Starting Date: June 2019
Duration: 10 weeks
Time commitment: Full time
Prerequisites: experience with Matlab programming (desirable), basic understanding of feedback/PID control, basic knowledge of relevant physics notions (classical mechanics/rigid-body mechanics)

Unlike conventional passive prosthetics, self-powered prosthetics provide positive net work to enhance strength and speed of limb movement. These are used not just in rehabilitation medicine but also as components of powered exoskeletons, a technology with numerous applications including military, manufacturing and construction industry, emergency and rescue. The extent of powered propulsion is typically determined by an automated control algorithm which depends on a number of configurable parameters.

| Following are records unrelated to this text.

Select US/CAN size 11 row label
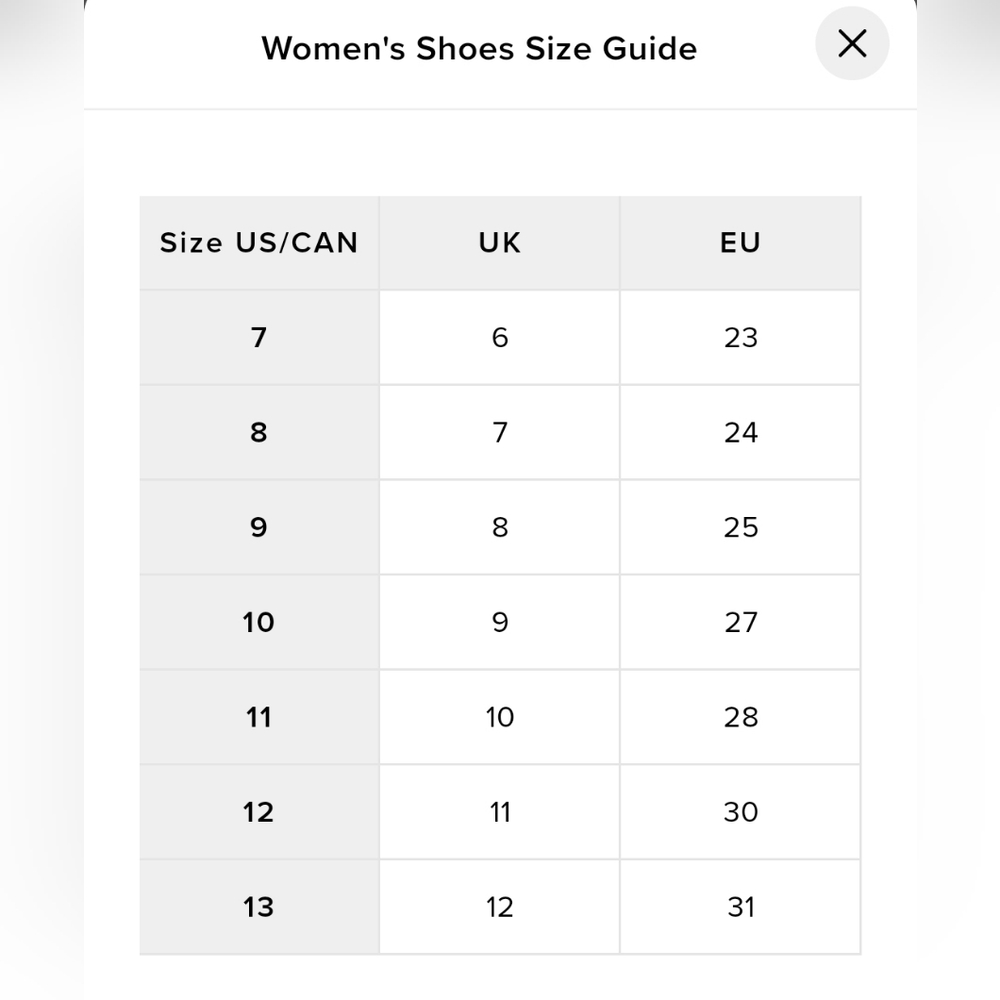The width and height of the screenshot is (1000, 1000). 259,717
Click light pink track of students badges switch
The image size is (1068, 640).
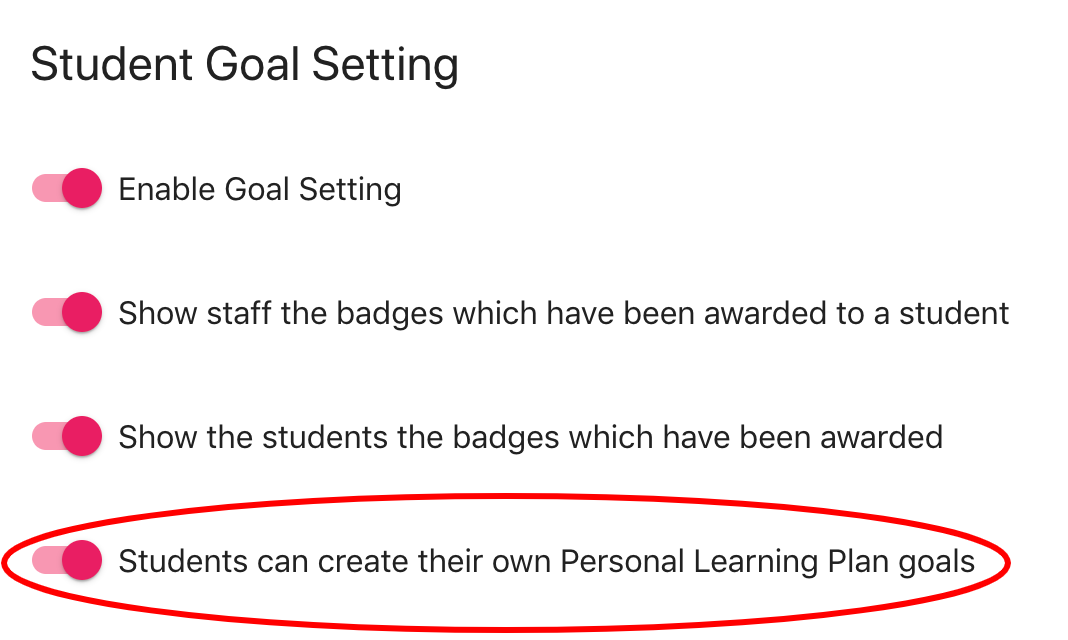click(x=45, y=437)
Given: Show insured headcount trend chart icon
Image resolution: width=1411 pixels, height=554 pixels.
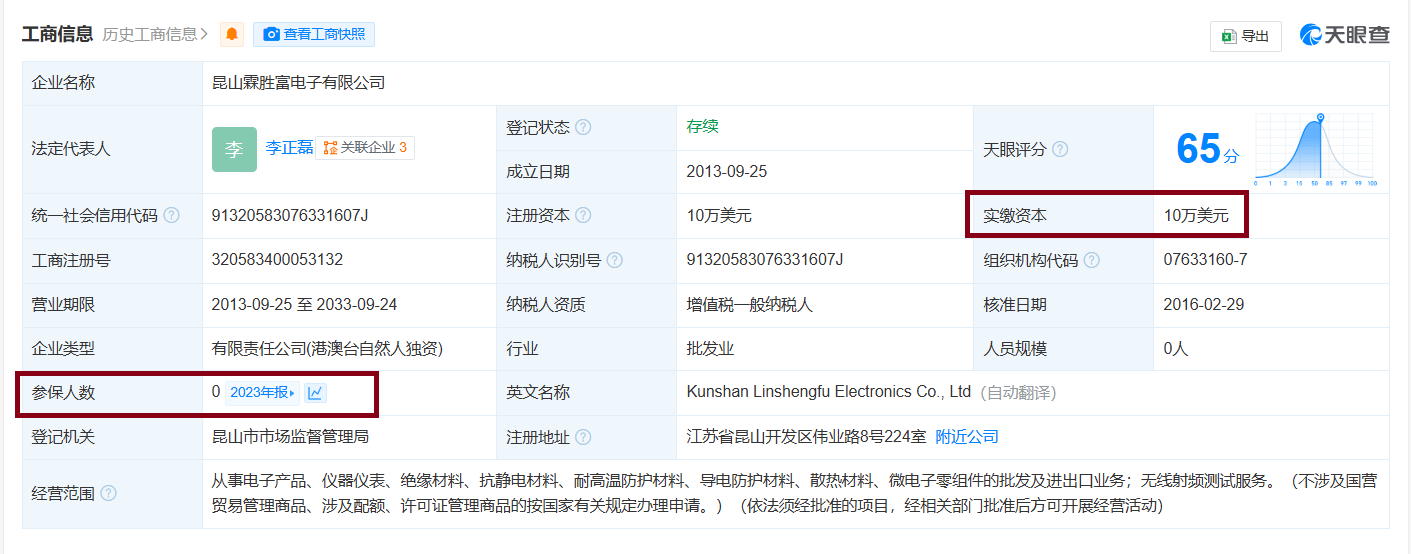Looking at the screenshot, I should click(315, 393).
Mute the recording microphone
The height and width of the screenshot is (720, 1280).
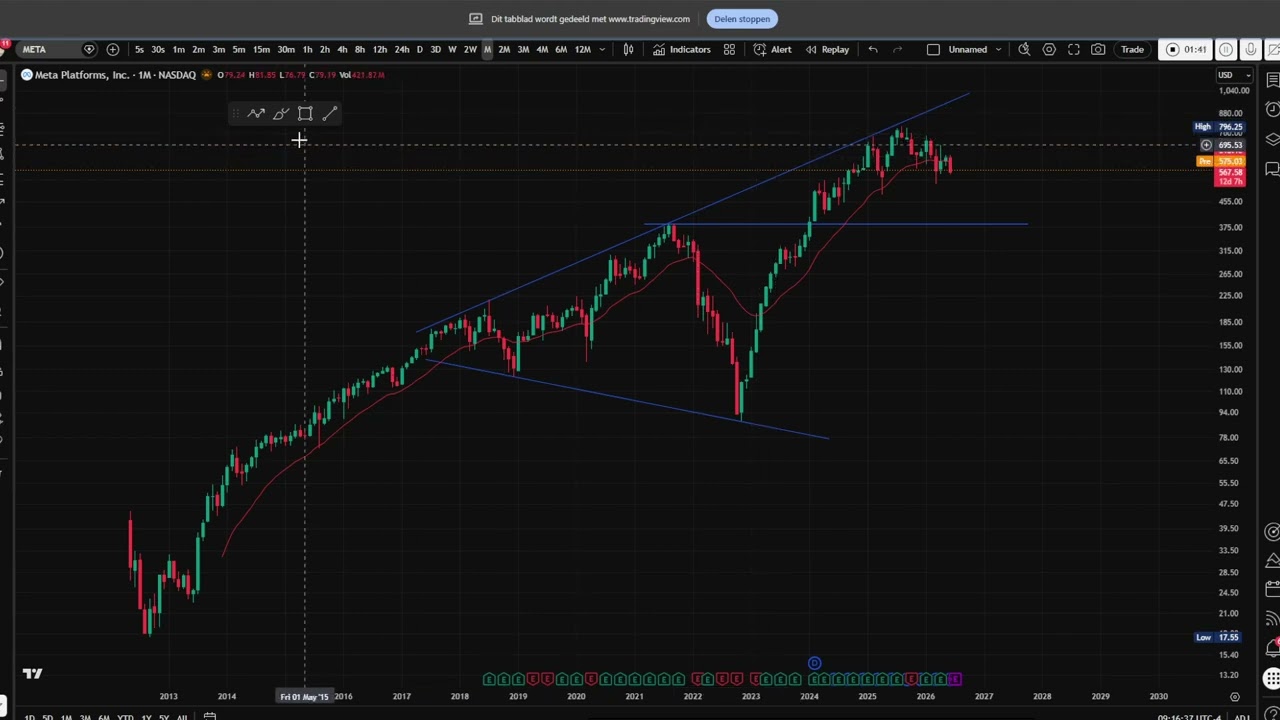click(1251, 49)
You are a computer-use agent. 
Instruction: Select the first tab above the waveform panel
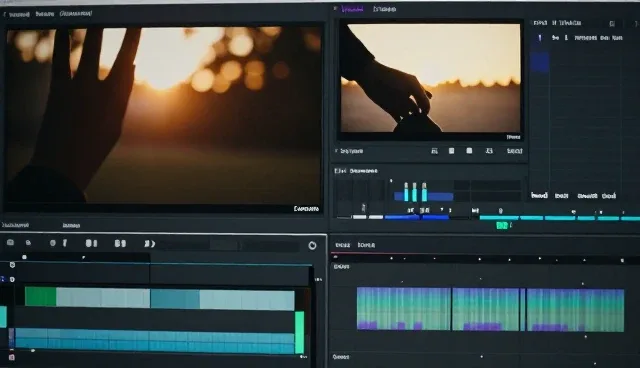coord(342,245)
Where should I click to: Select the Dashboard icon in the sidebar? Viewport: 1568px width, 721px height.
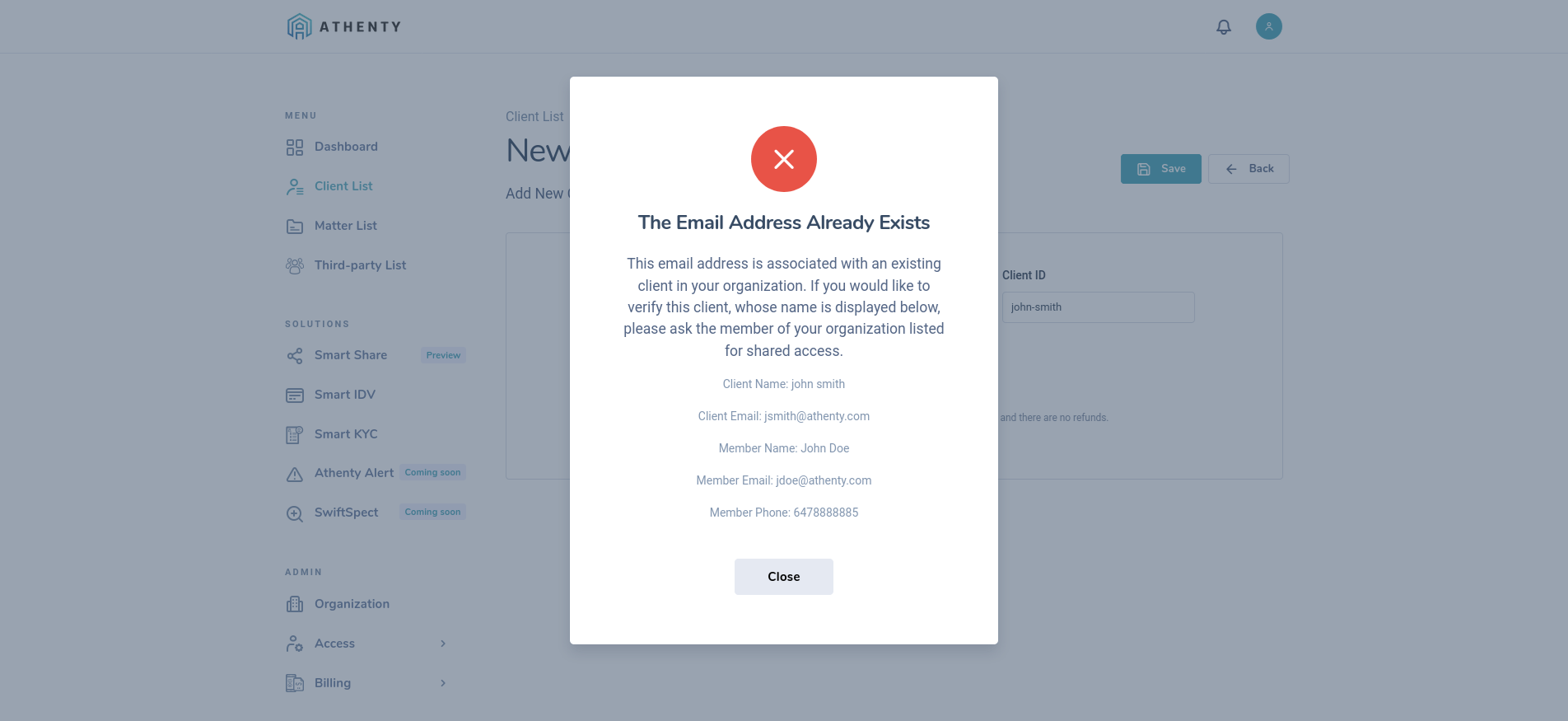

In this project, you will develop a Matlab-based simulation model of the BiOM Ankle (see [1]), compiled from literature [2] and device manuals, and simulate the developed model in closed-loop with available models of gait behavior. This project is an initial step towards a systematic analysis of the resilience of the powered prosthetic to incorrect configurations (unintentional or malicious) of the control parameters. If time permits, you will use the closed-loop prosthetics model to generate reprogramming attacks that reconfigure the device’s parameters in order to cause harm to the wearer.

[1] Ottobock. Empower Ankle. https://www.ottobock.co.uk/prosthetics/lower-limb-prosthetics/prosthetic-product-systems/empower-ankle/
[2] Au, Samuel K., Jeff Weber, and Hugh Herr. “Powered ankle–foot prosthesis improves walking metabolic economy.” IEEE Transactions on Robotics 25.1 (2009): 51-66.